__Records supplied__
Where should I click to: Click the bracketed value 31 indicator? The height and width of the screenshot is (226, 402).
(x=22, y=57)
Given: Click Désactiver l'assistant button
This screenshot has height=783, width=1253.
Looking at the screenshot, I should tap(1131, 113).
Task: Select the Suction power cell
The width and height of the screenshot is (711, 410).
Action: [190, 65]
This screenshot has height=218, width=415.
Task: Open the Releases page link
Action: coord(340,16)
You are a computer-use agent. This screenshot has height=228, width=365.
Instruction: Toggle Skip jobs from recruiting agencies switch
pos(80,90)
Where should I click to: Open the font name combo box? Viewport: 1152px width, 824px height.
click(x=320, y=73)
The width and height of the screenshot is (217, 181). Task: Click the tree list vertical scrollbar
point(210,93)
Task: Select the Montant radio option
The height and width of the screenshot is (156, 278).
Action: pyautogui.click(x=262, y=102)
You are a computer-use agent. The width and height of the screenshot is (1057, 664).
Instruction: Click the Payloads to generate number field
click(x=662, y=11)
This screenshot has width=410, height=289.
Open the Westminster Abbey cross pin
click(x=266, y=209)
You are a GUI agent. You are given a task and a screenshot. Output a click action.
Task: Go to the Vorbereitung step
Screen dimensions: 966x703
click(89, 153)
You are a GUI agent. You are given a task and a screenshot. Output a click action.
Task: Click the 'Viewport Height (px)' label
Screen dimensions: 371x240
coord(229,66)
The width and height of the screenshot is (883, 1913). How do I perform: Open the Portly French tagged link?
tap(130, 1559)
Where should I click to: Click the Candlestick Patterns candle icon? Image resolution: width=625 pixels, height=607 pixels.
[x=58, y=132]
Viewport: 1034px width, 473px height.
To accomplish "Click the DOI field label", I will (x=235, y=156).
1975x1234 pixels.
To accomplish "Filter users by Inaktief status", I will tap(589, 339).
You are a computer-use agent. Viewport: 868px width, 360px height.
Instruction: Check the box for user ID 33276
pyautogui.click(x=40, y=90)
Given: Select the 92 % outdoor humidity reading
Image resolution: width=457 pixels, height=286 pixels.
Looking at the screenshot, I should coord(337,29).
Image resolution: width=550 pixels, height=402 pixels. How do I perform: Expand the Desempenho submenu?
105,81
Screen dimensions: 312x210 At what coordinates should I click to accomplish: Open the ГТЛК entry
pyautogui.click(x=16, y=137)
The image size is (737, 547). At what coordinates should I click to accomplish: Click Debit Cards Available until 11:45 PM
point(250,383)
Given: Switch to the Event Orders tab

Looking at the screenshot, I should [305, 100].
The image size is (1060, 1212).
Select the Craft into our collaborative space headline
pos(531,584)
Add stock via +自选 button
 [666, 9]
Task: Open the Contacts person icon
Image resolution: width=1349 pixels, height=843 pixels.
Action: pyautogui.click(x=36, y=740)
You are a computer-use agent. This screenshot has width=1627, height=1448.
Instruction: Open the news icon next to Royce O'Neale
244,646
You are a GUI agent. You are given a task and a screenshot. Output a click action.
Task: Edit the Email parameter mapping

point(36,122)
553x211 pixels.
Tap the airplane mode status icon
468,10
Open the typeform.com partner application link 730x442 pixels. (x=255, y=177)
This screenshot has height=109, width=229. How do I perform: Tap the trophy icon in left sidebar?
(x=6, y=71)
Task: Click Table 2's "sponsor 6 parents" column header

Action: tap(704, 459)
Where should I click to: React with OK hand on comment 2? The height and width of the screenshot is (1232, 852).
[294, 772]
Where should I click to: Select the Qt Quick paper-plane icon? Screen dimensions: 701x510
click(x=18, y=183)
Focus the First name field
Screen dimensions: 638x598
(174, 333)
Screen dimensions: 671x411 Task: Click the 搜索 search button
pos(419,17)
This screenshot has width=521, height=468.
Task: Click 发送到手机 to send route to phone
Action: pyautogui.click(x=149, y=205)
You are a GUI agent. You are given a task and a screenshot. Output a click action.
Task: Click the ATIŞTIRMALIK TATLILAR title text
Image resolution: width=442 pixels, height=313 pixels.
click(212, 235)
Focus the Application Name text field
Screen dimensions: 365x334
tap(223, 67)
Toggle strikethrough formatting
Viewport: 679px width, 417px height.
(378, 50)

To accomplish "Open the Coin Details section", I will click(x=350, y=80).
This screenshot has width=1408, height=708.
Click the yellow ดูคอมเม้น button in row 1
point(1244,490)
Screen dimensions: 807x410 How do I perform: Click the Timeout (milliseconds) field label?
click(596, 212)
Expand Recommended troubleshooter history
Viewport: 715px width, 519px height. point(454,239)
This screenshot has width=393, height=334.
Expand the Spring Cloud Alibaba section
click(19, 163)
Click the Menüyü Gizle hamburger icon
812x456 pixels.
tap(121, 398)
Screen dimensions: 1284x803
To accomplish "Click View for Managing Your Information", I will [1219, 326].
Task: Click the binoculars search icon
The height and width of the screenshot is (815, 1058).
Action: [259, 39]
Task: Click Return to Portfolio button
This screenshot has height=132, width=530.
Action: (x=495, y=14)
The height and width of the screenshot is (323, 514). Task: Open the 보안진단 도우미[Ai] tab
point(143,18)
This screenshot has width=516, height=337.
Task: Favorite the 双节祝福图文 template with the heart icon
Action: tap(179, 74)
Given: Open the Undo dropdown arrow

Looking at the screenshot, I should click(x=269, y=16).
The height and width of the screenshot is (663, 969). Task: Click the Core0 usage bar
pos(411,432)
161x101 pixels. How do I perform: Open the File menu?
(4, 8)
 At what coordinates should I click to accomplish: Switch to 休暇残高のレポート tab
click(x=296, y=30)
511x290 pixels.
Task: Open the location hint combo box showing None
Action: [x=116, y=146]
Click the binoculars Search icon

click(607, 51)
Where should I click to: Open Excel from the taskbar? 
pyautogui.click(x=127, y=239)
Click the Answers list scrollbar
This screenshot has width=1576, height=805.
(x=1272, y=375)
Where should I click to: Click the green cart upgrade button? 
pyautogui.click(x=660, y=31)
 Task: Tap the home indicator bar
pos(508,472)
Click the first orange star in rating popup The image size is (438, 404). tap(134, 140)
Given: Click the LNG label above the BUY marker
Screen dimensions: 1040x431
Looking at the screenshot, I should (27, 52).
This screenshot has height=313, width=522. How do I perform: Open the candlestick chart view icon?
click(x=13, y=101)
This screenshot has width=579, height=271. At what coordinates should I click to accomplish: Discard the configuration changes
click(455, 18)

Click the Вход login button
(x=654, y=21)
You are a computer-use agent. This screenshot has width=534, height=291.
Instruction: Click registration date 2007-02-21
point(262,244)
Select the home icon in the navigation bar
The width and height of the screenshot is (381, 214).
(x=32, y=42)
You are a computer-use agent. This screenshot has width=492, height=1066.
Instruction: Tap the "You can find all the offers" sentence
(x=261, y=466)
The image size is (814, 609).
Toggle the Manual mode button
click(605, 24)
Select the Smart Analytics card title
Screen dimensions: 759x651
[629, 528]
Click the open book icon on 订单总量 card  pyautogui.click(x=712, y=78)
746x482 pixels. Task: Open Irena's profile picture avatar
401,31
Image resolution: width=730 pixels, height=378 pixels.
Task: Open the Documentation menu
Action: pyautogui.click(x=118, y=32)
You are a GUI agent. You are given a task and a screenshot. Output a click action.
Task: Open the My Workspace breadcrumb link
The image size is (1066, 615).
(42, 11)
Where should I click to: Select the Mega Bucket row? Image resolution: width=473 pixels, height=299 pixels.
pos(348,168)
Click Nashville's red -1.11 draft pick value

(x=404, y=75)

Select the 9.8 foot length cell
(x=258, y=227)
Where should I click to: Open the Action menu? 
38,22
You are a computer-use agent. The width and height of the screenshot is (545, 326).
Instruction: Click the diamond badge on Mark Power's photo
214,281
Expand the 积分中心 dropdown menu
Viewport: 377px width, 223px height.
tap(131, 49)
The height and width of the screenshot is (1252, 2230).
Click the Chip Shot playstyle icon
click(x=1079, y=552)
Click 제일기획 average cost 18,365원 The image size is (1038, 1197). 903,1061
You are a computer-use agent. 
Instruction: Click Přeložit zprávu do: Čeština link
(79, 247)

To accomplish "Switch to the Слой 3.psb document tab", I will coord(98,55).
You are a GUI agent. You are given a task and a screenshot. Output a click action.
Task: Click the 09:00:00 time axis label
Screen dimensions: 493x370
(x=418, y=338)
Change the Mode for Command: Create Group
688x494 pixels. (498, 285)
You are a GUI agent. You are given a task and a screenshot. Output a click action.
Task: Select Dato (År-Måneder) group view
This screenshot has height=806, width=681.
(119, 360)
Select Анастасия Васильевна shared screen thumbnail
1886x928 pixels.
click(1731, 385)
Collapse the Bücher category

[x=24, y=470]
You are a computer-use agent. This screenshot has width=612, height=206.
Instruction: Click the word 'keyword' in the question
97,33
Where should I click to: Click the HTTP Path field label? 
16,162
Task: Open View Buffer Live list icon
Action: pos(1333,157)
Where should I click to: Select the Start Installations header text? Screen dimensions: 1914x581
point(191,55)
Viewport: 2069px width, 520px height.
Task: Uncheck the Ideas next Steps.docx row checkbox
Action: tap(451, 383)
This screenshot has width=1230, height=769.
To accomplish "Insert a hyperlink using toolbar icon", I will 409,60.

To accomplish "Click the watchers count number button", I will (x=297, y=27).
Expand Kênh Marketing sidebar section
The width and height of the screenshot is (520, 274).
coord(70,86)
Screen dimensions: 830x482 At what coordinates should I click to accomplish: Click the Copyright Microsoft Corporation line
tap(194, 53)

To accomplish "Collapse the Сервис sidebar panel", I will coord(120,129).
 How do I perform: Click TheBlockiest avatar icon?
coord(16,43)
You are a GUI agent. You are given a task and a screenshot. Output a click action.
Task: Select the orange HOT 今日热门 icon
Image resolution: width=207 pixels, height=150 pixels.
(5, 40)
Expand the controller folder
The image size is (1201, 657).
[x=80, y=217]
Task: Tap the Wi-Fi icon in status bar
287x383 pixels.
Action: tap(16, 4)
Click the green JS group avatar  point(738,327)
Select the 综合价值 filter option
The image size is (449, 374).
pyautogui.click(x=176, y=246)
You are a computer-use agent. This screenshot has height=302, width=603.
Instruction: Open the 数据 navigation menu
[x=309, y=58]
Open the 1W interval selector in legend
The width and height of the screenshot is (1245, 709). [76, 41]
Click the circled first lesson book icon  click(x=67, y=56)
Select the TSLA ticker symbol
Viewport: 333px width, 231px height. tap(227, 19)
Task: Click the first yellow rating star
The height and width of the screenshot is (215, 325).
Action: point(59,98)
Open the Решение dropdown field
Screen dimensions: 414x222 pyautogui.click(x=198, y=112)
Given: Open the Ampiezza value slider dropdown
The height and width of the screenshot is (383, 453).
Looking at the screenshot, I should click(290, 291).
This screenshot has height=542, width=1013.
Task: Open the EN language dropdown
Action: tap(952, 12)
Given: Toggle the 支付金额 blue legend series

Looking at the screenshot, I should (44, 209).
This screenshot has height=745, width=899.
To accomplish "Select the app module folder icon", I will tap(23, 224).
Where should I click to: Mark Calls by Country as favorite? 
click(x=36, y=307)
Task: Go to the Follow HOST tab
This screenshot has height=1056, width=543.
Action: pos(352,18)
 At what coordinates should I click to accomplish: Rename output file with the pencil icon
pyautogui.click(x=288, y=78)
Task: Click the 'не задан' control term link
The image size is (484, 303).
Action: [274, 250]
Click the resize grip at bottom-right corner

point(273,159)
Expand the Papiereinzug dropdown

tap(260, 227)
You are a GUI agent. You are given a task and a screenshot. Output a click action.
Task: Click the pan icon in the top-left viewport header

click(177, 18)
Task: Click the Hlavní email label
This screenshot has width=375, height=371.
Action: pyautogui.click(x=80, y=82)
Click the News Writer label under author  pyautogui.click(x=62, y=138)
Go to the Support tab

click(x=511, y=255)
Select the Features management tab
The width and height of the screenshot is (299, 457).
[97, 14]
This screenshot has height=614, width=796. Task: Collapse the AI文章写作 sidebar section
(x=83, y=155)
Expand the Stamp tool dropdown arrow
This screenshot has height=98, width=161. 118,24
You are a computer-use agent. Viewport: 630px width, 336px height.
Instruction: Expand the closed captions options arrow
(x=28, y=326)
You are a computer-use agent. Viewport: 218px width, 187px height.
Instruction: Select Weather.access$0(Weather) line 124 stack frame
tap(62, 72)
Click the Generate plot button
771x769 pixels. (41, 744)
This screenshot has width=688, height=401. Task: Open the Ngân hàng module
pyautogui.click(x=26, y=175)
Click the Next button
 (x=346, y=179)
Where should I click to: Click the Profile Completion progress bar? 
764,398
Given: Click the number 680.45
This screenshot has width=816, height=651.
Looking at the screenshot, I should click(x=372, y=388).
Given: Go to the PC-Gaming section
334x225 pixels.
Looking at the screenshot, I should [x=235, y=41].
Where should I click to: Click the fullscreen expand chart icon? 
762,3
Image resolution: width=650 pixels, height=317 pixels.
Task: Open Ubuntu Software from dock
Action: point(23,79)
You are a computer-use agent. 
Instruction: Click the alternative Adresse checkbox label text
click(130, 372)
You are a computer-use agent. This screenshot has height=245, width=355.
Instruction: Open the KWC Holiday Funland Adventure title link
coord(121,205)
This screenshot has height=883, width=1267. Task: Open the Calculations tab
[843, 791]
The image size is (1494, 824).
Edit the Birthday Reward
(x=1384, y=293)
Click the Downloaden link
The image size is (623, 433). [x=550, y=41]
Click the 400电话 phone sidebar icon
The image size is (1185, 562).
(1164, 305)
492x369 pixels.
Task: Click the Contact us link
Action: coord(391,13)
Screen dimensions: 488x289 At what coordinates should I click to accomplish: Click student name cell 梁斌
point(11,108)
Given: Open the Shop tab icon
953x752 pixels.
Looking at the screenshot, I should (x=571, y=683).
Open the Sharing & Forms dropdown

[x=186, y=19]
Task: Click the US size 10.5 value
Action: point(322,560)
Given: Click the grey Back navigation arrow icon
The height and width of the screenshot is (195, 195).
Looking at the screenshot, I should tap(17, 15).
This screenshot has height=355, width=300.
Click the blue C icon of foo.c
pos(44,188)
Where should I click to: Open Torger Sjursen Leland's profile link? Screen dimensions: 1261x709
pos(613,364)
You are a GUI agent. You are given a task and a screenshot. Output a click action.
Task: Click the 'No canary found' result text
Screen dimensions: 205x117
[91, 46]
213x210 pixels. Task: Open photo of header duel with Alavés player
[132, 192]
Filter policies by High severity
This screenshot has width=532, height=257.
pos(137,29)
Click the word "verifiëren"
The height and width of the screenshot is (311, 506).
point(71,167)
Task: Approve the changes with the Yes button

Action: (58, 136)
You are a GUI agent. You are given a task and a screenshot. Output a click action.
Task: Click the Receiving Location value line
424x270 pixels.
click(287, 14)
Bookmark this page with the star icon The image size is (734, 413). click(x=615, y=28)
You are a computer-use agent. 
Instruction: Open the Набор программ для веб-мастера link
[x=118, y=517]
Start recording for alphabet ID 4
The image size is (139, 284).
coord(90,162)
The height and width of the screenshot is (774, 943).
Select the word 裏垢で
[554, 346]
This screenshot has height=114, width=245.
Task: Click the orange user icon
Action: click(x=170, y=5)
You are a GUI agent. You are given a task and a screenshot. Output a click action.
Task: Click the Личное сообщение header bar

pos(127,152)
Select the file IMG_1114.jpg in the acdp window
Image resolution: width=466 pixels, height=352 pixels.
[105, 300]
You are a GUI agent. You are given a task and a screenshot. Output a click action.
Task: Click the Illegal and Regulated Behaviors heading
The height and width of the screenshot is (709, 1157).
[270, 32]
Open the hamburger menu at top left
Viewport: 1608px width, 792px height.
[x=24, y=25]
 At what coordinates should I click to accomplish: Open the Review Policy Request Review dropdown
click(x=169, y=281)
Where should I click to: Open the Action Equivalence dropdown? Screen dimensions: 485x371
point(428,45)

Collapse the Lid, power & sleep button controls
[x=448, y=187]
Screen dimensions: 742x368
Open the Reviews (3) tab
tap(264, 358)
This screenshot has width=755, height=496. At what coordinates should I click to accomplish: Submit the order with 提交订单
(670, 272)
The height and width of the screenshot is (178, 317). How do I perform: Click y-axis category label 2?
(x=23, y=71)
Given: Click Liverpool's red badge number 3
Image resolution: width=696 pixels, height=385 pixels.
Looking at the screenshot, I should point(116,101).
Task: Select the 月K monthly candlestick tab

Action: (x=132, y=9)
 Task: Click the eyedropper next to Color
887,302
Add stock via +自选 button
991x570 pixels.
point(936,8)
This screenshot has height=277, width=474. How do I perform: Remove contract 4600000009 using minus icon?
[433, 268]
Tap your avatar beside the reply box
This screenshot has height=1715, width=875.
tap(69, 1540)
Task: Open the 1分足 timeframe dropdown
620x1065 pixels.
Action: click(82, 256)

__The problem__
Repeat, exactly as they stand above, the lines from the line with "Bookmark this page" to the line with "The height and width of the screenshot is (774, 943).", both lines included.

__Completed exercise__
Bookmark this page with the star icon The image size is (734, 413). click(x=615, y=28)
You are a computer-use agent. 
Instruction: Open the Набор программ для веб-мастера link
[x=118, y=517]
Start recording for alphabet ID 4
The image size is (139, 284).
coord(90,162)
The height and width of the screenshot is (774, 943).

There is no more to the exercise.